Bien que le DCIR soit davantage impliqué dans l’infection en trans, cette expérience a tout de même pu montrer que le DCIR joue également un rôle dans l’infection productive des cellules dendritiques (172). Une autre étude, utilisant des inhibiteurs du DCIR, a confirmé une fois de plus le rôle du DCIR dans l’infection en cis du virus dans des cellules de lignée lymphoïde (324). En effet, l’utilisation des quatre inhibiteurs du DCIR de cette étude sur des cellules Raji CD4 DCIR a bloqué l’infection productive du VIH-1 (324).

6.5.3.2.

Induction du DCIR

Il a aussi été montré que le VIH-1 induit l’expression du DCIR sur les lymphocytes T CD4 durant l’infection. En effet, l’expression du DCIR sur des lymphocytes T CD4 de patients infectés sous traitement et naïfs (évaluée par cytométrie en flux) est augmentée, en comparaison avec l’expression du DCIR sur des lymphocytes T CD4 de patients avirémiques. Cette hypothèse a aussi été confirmée in vitro dans des lymphocytes T CD4 infectés avec le virus. En utilisant encore une fois l’EFV pour bloquer le cycle réplicatif du virus, il a été montré que l’infection productive des lymphocytes T CD4 est nécessaire à l’expression du DCIR sur ce type cellulaire. De plus, le DCIR ne serait pas uniquement induit dans les lymphocytes T CD4 infectés, mais aussi dans les lymphocytes T CD4 spectateurs (ou bystander cells). L’expression du DCIR dans les lymphocytes T CD4 non

31

infectés par le VIH-1 serait causée par la production de facteurs solubles par les lymphocytes T CD4 infectés.

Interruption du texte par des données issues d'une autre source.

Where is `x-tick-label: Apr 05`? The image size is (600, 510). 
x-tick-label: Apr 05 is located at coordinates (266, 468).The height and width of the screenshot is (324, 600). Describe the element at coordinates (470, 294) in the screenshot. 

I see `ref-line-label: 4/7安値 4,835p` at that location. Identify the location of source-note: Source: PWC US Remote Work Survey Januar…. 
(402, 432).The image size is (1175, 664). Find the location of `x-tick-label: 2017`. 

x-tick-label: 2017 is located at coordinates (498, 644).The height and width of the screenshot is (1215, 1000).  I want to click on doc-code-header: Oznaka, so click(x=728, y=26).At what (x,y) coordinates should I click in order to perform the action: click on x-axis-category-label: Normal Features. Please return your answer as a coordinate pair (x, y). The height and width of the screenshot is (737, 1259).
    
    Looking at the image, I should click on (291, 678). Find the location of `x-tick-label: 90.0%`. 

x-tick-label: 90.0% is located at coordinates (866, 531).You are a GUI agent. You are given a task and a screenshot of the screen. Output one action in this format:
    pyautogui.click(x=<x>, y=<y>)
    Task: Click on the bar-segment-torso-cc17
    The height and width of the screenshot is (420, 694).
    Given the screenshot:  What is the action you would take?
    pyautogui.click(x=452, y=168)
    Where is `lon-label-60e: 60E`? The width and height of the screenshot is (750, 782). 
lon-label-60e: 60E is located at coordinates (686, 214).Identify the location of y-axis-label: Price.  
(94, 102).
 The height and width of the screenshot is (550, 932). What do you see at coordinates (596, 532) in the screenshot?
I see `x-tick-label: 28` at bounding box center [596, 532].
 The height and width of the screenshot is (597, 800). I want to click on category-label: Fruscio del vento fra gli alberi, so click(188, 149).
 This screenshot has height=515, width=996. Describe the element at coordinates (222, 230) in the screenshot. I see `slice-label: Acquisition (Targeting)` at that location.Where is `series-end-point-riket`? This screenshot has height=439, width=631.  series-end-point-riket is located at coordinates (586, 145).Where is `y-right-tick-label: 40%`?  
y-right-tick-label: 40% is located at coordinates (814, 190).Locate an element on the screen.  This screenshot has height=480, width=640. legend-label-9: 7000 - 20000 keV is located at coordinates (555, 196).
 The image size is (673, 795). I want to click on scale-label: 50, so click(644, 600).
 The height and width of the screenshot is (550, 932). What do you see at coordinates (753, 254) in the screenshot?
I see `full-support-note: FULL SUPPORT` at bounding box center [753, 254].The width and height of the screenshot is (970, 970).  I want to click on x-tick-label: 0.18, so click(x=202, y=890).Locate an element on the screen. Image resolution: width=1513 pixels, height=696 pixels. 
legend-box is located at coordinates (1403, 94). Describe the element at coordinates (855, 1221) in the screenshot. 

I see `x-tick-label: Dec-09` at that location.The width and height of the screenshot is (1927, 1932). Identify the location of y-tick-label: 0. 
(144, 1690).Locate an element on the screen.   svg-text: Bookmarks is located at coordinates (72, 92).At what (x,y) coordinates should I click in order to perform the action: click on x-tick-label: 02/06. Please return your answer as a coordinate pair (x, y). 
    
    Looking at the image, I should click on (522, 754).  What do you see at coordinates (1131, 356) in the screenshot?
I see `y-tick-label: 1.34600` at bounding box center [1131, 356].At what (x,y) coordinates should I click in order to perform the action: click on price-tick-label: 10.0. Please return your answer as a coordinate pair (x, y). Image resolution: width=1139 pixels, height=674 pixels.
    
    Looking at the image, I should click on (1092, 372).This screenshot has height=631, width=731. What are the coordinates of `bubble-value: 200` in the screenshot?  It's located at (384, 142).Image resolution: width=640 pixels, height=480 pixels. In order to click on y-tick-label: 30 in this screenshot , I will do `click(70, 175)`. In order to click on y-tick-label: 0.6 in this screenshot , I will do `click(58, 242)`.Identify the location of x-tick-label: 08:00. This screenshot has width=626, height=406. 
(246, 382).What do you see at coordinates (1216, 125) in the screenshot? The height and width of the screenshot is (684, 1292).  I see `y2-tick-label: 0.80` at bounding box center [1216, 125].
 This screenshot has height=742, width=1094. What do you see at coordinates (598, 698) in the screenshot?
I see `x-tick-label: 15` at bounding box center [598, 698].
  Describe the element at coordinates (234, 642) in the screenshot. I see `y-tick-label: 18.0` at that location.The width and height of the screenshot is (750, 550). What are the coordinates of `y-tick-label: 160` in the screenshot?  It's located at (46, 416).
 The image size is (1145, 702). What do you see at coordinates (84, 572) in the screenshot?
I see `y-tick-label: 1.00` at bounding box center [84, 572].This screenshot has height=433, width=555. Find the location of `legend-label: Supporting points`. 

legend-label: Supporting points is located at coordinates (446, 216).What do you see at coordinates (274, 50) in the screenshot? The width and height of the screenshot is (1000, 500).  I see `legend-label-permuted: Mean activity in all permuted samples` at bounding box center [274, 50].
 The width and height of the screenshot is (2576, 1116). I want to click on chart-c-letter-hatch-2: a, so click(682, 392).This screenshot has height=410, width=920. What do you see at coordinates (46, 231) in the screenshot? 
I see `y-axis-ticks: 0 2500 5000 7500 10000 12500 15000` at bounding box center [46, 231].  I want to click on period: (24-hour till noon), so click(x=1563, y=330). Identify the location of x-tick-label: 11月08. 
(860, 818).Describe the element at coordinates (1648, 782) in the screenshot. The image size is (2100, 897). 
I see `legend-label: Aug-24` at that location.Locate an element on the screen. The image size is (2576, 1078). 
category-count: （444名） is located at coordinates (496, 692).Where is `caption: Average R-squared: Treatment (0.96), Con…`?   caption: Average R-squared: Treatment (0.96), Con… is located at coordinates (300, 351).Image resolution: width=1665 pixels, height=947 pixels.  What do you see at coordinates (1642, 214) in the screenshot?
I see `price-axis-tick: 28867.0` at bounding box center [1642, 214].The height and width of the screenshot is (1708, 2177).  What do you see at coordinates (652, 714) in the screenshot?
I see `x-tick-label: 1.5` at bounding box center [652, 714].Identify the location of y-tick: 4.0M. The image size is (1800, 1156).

En effet, des lymphocytes T CD4 non infectés, mis en culture dans du surnageant provenant de la culture de lymphocytes T CD4 infectés par le VIH-1, présentent eux aussi une augmentation de l’expression du DCIR à leur surface. Cette expression serait probablement causée par l’apoptose des lymphocytes T CD4 et contribuerait à l’augmentation de l’attachement des virions à ces cellules et leur transfert aux macrophages par leur phagocytose (245). Il est bien connu que le VIH-1 induit l’apoptose des lymphocytes T CD4 infectés ou spectateurs chez les personnes infectées (325-327) et il a été montré que la régulation à la hausse de l’expression du DCIR sur le lymphocyte T CD4 par le VIH-1 est partiellement réduite lorsqu’on met les cellules en présence d’un inhibiteur de caspase à large spectre (Z-VAD-FMK) ou d’un inhibiteur de l’apoptose indépendante aux caspases (N-acétyl-L-cyctéine). Ces résultats suggèrent que l’augmentation de l’expression du DCIR est associée avec les voies de signalisation de l’apoptose dépendante ou non aux caspases (245). Les études mentionnées précédemment dans cette section 6.5 discutent toutes du DCIR complet, donc de l’isoforme 1 de la protéine. On sait cependant que 4 autres isoformes du DCIR existent. Les isoformes 2 à 5 du DCIR pourraient avoir des rôles différents de l’isoforme 1 et pourraient, elles aussi, participer dans la pathogenèse de maladies immunitaires et infectieuses.